The Market Looks Forward
The value of a company is derived from profits and dividends many years in the future. Short-term results have an impact, especially when losses are as large as they are right now, but it’s usually overestimated. Mr. Market cares more about the company’s strengths and relative position many years from now.
The Recovery Has Been Uneven
Despite a wide range of possibilities, investors are looking for certainty and are willing to pay a high price for it. Those who are running to safety are accepting yields that are well below inflation. Those who want companies that are sure to thrive during and after the lockdown are also paying up.
The U.S. market indexes have been driven by a narrow group of companies (mostly technology) that have seen their valuations expand significantly. Left behind are a slew of stocks that are still well below their 2019/2020 highs. A portfolio that’s broadly diversified by industry and company type may be less expensive than it was three months ago.
Rates, Rates, Rates
I saved the biggest factor for last. Everyone is talking about how we must adjust to the ‘post COVID’ economy but few are adjusting to lower interest rates.

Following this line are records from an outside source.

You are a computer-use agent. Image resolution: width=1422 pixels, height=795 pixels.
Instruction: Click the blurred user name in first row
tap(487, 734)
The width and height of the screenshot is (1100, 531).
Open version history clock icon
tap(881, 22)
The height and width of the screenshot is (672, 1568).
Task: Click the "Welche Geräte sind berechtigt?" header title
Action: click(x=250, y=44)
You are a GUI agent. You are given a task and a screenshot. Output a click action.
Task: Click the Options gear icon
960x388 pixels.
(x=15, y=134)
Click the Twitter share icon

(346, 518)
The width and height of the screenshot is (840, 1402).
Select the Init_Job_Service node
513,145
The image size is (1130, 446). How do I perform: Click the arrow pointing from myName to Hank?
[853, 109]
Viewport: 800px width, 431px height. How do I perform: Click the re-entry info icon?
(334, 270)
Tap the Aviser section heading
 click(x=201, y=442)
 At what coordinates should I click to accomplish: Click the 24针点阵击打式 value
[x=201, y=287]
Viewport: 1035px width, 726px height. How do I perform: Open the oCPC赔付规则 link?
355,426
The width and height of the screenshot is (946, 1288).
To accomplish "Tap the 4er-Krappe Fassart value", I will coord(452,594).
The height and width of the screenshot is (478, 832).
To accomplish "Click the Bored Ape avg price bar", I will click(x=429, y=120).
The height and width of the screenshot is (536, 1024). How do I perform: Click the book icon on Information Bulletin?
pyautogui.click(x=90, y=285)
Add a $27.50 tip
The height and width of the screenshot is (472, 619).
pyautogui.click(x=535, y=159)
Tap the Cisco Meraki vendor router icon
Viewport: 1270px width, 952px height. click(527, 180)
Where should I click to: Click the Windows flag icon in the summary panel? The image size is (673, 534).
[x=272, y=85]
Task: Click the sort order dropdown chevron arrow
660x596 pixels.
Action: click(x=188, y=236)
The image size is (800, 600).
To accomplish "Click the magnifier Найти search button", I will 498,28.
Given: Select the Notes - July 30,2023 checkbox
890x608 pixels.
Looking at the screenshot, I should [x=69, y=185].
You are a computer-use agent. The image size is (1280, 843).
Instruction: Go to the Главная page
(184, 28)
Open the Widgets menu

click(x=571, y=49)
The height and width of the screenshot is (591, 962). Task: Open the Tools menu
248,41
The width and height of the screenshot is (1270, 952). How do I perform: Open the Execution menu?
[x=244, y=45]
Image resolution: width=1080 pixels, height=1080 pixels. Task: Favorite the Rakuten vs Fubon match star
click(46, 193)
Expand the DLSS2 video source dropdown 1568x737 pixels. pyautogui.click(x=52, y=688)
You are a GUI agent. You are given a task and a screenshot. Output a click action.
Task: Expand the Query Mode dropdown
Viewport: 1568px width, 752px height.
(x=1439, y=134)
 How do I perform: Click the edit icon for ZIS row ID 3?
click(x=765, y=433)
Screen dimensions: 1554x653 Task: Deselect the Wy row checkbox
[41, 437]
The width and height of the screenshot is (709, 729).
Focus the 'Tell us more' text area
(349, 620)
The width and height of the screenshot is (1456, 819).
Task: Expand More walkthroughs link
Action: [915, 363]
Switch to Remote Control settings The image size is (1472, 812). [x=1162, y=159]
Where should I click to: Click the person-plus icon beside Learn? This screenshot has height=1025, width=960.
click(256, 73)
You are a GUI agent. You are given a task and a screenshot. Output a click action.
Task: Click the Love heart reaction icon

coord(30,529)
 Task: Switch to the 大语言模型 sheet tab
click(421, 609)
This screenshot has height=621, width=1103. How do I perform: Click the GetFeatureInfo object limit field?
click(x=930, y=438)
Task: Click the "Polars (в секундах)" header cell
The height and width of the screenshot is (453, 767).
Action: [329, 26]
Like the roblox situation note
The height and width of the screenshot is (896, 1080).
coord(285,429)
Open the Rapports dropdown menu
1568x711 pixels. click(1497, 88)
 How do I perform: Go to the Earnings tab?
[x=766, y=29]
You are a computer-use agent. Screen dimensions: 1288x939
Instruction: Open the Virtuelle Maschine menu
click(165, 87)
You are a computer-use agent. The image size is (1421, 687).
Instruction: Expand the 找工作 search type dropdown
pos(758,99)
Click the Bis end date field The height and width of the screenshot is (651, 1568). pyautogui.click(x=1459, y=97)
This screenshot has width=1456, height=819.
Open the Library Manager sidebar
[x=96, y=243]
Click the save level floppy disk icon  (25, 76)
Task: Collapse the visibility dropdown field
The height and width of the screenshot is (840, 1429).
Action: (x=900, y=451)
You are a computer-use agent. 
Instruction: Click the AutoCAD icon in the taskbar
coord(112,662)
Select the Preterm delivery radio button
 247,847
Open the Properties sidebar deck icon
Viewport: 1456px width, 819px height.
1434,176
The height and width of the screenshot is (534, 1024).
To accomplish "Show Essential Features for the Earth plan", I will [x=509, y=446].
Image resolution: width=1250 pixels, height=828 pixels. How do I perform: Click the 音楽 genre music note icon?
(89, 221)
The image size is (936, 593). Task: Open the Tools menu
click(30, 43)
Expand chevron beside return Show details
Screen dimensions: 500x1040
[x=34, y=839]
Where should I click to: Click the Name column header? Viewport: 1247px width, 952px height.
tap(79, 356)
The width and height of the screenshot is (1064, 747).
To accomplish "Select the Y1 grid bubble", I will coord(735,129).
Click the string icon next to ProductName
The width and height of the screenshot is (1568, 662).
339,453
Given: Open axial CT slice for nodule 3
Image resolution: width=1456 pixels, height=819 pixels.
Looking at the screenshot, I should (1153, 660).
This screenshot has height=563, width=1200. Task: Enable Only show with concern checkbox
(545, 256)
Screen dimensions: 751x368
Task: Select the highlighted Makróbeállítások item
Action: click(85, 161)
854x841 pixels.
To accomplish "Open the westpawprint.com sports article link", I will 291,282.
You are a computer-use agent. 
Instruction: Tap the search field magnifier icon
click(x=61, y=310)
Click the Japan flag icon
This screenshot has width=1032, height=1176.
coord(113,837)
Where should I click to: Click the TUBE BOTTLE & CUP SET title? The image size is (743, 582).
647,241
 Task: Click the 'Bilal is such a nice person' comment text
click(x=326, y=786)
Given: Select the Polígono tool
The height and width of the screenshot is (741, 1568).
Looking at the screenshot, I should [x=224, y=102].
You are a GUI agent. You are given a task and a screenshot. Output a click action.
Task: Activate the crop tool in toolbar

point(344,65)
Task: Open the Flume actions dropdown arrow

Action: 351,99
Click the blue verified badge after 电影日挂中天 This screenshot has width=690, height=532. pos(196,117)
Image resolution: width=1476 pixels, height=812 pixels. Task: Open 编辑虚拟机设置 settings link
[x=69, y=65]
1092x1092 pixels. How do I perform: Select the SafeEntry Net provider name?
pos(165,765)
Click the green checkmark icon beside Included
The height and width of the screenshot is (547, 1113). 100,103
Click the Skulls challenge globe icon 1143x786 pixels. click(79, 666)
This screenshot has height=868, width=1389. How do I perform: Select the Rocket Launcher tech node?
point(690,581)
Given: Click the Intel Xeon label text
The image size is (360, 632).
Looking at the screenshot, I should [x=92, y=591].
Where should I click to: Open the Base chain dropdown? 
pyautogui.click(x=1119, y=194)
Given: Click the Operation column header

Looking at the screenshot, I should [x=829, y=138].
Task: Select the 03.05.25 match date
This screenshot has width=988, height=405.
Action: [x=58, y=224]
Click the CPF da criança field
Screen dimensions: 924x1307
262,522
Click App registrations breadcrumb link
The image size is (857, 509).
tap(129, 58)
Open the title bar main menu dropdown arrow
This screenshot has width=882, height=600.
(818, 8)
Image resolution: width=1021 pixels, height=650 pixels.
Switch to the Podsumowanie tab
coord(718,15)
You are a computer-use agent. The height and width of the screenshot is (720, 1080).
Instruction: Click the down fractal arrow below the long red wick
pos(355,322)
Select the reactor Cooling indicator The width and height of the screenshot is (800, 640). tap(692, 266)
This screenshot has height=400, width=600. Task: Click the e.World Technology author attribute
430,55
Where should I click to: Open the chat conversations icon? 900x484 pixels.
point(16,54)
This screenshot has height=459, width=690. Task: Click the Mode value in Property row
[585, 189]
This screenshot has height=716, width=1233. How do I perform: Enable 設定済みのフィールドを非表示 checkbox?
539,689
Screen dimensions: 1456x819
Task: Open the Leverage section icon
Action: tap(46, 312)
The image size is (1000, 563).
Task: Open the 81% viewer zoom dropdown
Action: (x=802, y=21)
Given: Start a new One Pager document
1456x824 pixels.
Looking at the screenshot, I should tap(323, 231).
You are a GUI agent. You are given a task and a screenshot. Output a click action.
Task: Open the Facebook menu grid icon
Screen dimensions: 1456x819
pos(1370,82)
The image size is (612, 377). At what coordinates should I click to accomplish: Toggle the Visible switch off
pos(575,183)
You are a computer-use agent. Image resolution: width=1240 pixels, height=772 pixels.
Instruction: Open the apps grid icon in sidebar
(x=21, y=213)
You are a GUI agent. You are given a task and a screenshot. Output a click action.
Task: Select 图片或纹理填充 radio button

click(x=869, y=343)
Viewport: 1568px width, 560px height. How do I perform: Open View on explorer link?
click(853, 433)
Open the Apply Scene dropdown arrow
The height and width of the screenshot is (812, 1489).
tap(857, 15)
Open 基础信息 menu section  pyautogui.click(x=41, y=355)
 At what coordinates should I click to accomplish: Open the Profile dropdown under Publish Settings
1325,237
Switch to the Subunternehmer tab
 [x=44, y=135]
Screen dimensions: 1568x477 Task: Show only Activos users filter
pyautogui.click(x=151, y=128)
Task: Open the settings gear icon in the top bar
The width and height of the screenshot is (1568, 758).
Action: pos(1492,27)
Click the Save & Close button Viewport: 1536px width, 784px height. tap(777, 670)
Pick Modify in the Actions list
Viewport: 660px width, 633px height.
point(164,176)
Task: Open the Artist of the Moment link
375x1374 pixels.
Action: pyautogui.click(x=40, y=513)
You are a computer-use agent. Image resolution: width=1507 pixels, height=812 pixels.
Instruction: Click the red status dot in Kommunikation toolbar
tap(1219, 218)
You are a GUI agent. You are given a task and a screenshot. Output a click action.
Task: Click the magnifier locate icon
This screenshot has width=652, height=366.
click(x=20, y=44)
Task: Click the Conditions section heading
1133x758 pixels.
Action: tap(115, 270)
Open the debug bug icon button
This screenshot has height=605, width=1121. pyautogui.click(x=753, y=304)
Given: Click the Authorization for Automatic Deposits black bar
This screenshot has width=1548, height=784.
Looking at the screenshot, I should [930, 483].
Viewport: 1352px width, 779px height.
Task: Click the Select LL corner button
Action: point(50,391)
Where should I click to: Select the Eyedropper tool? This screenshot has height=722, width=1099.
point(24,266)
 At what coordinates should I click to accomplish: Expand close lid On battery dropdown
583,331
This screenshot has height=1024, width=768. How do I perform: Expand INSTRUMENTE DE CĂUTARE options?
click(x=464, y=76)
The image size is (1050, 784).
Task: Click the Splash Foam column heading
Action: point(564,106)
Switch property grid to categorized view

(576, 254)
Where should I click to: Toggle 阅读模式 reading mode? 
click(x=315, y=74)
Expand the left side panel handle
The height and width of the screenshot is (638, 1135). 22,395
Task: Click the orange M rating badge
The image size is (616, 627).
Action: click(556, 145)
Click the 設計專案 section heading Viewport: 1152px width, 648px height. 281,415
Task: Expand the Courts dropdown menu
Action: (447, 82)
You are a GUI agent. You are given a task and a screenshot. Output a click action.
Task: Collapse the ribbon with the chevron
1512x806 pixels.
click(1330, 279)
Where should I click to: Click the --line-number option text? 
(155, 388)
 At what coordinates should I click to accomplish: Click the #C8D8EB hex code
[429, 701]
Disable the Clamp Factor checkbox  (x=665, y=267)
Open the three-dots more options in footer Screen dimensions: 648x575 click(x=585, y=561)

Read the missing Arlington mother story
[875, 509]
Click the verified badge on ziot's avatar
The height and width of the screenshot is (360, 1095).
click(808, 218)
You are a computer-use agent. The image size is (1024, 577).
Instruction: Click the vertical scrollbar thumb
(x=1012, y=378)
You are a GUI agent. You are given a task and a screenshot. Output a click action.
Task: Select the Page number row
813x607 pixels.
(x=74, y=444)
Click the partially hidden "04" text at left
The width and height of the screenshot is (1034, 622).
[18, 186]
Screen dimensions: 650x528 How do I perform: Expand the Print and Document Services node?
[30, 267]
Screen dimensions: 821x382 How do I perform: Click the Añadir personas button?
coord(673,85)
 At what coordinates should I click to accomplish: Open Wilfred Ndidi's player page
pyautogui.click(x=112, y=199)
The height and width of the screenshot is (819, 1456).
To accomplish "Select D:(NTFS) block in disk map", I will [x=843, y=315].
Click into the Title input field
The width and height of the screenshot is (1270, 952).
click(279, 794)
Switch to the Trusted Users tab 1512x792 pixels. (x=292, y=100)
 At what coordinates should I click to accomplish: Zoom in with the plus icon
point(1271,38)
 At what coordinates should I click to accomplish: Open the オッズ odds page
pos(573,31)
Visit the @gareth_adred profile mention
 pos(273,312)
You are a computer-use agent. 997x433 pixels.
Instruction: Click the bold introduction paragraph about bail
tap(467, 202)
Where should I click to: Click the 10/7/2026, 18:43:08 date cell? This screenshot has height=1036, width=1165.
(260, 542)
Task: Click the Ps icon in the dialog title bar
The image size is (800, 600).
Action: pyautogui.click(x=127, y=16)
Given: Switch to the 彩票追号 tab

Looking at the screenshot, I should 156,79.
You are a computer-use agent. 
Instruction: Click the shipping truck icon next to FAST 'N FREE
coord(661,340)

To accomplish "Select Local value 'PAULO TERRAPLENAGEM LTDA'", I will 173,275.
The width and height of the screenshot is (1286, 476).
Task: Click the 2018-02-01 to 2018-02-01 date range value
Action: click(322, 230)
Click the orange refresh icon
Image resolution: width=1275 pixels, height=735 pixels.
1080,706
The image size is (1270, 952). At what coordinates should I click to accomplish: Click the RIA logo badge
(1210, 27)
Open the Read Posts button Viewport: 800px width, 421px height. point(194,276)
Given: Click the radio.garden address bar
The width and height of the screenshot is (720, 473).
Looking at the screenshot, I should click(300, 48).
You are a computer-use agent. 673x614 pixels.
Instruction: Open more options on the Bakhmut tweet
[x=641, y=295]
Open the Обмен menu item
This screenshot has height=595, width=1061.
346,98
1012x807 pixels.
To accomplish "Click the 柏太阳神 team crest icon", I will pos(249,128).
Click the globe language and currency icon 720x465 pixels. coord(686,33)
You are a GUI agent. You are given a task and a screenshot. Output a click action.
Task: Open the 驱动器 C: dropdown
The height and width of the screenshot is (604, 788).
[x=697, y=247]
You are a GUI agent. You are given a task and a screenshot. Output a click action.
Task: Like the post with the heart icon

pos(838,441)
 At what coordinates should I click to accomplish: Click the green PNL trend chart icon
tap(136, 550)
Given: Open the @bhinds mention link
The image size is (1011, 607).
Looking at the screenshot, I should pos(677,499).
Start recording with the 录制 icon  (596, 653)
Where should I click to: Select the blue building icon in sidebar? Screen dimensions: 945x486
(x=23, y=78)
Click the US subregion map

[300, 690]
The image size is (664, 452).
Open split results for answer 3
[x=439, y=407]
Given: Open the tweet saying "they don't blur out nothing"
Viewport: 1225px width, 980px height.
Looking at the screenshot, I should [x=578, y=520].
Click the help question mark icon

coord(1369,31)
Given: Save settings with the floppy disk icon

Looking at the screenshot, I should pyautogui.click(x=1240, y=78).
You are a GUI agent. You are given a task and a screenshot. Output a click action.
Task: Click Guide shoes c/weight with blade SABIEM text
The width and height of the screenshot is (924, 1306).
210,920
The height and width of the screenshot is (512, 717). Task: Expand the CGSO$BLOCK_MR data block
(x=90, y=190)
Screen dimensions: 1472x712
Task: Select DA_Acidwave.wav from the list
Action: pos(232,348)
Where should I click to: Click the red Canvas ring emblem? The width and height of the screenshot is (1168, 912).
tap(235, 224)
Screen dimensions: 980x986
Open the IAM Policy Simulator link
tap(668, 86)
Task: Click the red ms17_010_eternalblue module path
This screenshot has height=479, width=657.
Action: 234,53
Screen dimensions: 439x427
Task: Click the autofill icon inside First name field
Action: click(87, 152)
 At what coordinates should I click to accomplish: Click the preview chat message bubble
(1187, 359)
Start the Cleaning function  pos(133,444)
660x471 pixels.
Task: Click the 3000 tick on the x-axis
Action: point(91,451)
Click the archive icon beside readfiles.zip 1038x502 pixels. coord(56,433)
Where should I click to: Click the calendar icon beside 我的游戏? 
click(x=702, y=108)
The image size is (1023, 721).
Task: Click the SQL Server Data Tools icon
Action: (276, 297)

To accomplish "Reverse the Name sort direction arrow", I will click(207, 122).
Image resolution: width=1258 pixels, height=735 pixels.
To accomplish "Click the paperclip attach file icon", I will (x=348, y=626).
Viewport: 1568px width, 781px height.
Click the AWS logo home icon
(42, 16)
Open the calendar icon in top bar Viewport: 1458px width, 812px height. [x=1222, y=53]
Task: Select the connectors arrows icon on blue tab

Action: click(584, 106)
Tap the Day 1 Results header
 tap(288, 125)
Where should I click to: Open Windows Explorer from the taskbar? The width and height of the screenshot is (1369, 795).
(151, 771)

Rates have been low for some time but have gone even lower in face of a recession, and importantly, they’re expected to stay there.
This has a profound impact on the stock market. Lower interest rates translate into higher valuations.
One area Tom didn’t cover was Quantitative Easing by the Federal Reserve. This involves the Fed purchasing massive amounts of securities (stocks), bonds, and even ETFs (a first). This increases the money supply and encourages lending and investment by adding new money to the economy, providing a bridge for the economy while it recovers.
Source: CNN Business – Fear & Greed Index
The Bottom Line
The market will continue to be volatile. Ongoing economic uncertainty and anxiety about COVID-19, a resurgence of cases in the US, the November election, relations between US and China are the themes to watch.
We don’t know for sure what’s driving the stock market higher, but investing is not about predicting the future but rather building portfolios that are suitable for a variety of outcomes.
It’s easy to get myopic during times of volatility. We can be confident in our conviction, that 5 years from now, money invested today will prove to have been well invested. However, no one can be confident in how any portfolio will perform over the next 6 months. This is just a reminder to be aware of your time horizon.
For long-term strategic investors, this time represents opportunity; added risks await opportunistic investors seeking quick recovery returns.